A block foundation for a shed utilizes a pier-and-beam system, lifting the structure off the ground for ventilation and protection from moisture. This foundation relies on concrete blocks, often solid patio blocks or specialized deck blocks, placed beneath the main support beams, or skids, of the floor frame. Proper block spacing directly governs the structural integrity of the floor system. Incorrect spacing leads to excessive deflection, resulting in a bouncy or sagging floor that compromises the shed’s longevity.
Site Preparation and Base Layer
Building a durable foundation begins with preparing a stable base that supports the concentrated weight of the blocks. The first step involves clearing all organic matter (sod, roots, and debris) from the entire footprint plus at least a one-foot perimeter. Organic material decomposes over time, creating voids that lead to uneven settling and instability. Achieving a level surface is necessary, often requiring excavation on the high side of the slope.
The prepared area should be excavated to a depth of four to six inches, followed by the installation of a compacted aggregate base layer. This base, typically composed of crushed stone like 3/4-inch clean stone, promotes drainage and provides a non-expansive, firm surface for the blocks. Unlike smooth river rock, the jagged edges of crushed stone interlock when compacted, creating a dense, stable pad that resists shifting and prevents the blocks from sinking. An unstable base layer compromises spacing calculations, as the blocks will settle unevenly.

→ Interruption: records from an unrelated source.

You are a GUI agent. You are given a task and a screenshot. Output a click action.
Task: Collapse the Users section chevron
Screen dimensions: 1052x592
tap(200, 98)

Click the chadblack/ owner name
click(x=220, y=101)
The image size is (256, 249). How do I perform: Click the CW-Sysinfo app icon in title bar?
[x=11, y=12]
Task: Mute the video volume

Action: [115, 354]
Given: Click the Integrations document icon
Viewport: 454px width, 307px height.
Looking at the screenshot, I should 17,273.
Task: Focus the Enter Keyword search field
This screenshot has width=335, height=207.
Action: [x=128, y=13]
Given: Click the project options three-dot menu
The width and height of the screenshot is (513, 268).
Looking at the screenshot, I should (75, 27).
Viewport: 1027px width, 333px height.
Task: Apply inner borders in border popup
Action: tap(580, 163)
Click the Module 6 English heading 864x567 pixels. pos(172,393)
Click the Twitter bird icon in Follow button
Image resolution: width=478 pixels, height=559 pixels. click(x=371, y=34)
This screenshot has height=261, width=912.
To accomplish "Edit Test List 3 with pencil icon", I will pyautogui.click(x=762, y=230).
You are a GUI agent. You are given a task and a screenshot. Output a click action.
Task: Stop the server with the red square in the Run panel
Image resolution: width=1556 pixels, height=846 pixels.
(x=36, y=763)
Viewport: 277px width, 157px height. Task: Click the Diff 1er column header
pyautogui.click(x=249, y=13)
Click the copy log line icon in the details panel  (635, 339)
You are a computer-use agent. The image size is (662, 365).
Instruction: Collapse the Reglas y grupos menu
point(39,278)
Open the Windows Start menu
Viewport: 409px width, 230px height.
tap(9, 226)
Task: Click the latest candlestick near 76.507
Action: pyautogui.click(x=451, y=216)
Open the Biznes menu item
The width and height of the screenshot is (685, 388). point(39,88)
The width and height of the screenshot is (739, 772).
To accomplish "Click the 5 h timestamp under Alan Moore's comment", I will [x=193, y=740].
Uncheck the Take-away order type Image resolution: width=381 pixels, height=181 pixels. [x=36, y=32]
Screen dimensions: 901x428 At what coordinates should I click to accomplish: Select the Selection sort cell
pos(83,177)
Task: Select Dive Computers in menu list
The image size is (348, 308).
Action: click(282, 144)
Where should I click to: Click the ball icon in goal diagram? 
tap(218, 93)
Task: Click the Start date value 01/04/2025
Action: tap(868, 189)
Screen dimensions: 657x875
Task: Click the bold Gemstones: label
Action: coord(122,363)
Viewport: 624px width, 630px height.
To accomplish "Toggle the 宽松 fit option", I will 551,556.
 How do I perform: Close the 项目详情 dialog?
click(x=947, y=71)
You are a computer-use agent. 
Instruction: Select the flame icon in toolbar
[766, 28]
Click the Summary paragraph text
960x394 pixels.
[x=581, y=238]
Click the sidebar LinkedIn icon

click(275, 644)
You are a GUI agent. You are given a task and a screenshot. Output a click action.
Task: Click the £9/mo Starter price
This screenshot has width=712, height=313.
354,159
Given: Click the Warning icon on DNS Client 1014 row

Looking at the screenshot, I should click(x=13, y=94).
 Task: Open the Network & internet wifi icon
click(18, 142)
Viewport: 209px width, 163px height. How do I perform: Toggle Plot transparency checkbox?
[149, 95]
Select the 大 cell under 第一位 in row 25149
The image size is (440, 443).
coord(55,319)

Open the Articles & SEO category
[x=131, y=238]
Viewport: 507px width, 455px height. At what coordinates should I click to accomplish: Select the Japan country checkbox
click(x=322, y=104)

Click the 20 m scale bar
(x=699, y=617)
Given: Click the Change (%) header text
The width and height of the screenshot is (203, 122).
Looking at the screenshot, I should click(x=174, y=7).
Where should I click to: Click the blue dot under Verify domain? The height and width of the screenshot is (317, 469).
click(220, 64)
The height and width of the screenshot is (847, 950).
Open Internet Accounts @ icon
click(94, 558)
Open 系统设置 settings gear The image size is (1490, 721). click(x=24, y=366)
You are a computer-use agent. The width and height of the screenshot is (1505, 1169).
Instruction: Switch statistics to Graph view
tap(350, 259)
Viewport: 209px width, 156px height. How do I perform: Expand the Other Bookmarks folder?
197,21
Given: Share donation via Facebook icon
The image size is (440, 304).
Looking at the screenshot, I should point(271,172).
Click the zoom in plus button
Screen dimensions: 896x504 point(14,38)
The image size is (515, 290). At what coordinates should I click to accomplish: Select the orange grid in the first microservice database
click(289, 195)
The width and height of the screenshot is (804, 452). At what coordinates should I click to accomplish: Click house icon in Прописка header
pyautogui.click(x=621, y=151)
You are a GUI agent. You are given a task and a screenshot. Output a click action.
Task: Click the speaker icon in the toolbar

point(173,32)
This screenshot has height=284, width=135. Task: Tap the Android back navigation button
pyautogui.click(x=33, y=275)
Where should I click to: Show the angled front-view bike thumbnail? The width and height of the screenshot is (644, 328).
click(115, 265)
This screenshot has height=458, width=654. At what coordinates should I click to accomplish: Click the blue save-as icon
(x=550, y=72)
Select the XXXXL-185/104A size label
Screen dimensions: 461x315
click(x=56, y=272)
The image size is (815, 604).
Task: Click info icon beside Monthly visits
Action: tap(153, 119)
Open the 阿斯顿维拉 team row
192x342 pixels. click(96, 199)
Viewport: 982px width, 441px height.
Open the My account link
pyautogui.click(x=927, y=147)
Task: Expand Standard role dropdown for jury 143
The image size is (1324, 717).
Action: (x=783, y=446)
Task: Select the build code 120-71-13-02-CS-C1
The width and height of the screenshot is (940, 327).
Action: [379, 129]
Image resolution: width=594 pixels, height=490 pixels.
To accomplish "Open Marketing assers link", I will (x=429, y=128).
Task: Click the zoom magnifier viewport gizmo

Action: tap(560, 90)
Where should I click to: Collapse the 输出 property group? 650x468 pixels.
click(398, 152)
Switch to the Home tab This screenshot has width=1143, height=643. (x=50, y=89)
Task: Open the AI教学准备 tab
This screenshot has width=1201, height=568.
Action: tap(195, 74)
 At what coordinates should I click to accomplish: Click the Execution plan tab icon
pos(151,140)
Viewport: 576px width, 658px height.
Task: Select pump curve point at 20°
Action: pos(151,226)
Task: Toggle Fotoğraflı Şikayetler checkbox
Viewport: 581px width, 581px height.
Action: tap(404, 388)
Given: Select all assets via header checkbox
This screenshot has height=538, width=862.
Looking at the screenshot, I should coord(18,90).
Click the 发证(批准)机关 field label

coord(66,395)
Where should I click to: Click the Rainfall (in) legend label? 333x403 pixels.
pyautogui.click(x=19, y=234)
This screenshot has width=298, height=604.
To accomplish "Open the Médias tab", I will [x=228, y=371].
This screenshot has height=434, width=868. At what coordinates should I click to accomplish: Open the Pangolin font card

Understanding Load and Joist Span
Block spacing is a calculation based on the floor system’s capacity to resist bending under a projected load. The total load includes the dead load (the fixed weight of the structure, framing, sheathing, and roofing) and the live load (the weight of stored items, equipment, and snow). Standard design often uses a live load of 40 pounds per square foot (psf) for residential areas, though heavy storage may require a higher rating.
The maximum distance a floor joist can safely travel between supports before excessive deflection occurs is known as the allowable span. This engineering principle directly dictates the maximum block spacing. A deeper joist, such as a 2×8, has a significantly greater span capacity than a shallower 2×6 because its increased depth improves its resistance to bending. Joist span is also affected by the lumber species, grade, and the distance between the joists, commonly set at 16 inches on center (OC). Determining the appropriate joist size based on the intended load is the first step in establishing the maximum block support distance.
The goal is to prevent the floor from feeling “bouncy” under the live load, which is governed by the deflection limit, often set at L/360 in residential construction standards. This means the downward bend of the joist should not exceed the span length divided by 360. Using a larger joist size or decreasing the block spacing both reduce the span, minimizing deflection and creating a solid floor. The block spacing must never exceed the maximum allowable span of the main support beams or skids that rest directly on the blocks.
Standard Spacing Recommendations
The proper block spacing is determined by the maximum allowable span of the structural members they support, which are typically pressure-treated runners or skids. For most standard sheds using 2×6 or 2×8 floor joists, the block spacing needs to be significantly less than the joist’s maximum span to provide adequate support to the main skids. A general rule for the blocks supporting the main skids is to space them between four and eight feet on center, with heavier sheds or smaller lumber requiring the tighter four-foot spacing.
When using 4×4 or 4×6 pressure-treated lumber for the main skids, a spacing of six feet on center provides a conservative and stable base for typical shed loads. For example, a common 10-foot by 12-foot shed using three parallel skids requires blocks placed every six feet down the length of each skid. This placement results in blocks at each corner, one in the middle of the long sides, and one in the center of the structure.
To provide specific guidance, if the floor joists run perpendicular to the skids, the skids determine the block spacing. For shed floors constructed with 2×6 joists spaced 16 inches OC, the skids should be supported at least every 6 feet. Using 2×8 joists spaced 16 inches OC allows for wider skid support, often up to 8 feet on center. Always measure the distance between the center of one block to the center of the next, ensuring uniform spacing throughout the foundation.
Accurate Layout and Setting the Blocks
Accurately laying out the block locations begins with establishing a perfectly square perimeter using batter boards and string lines. Batter boards are temporary wooden frames placed outside the foundation area that hold the strings defining the exact outer edges of the shed, allowing for precise adjustments. It is essential to verify the layout is square by measuring the diagonals from opposing corners; identical measurements confirm the structure is square.
Once the perimeter is established, string lines mark the exact center point where each skid will rest, indicating the block position. The blocks are placed on the prepared base layer at the calculated on-center spacing, ensuring their top surfaces align with the string lines. Final leveling is accomplished by adjusting the depth of the aggregate beneath them or by inserting small, non-compressible shims, such as composite material, between the block and the skid. This process ensures all load-bearing points are in the same horizontal plane before the main skids are set, preventing uneven loading and structural twist.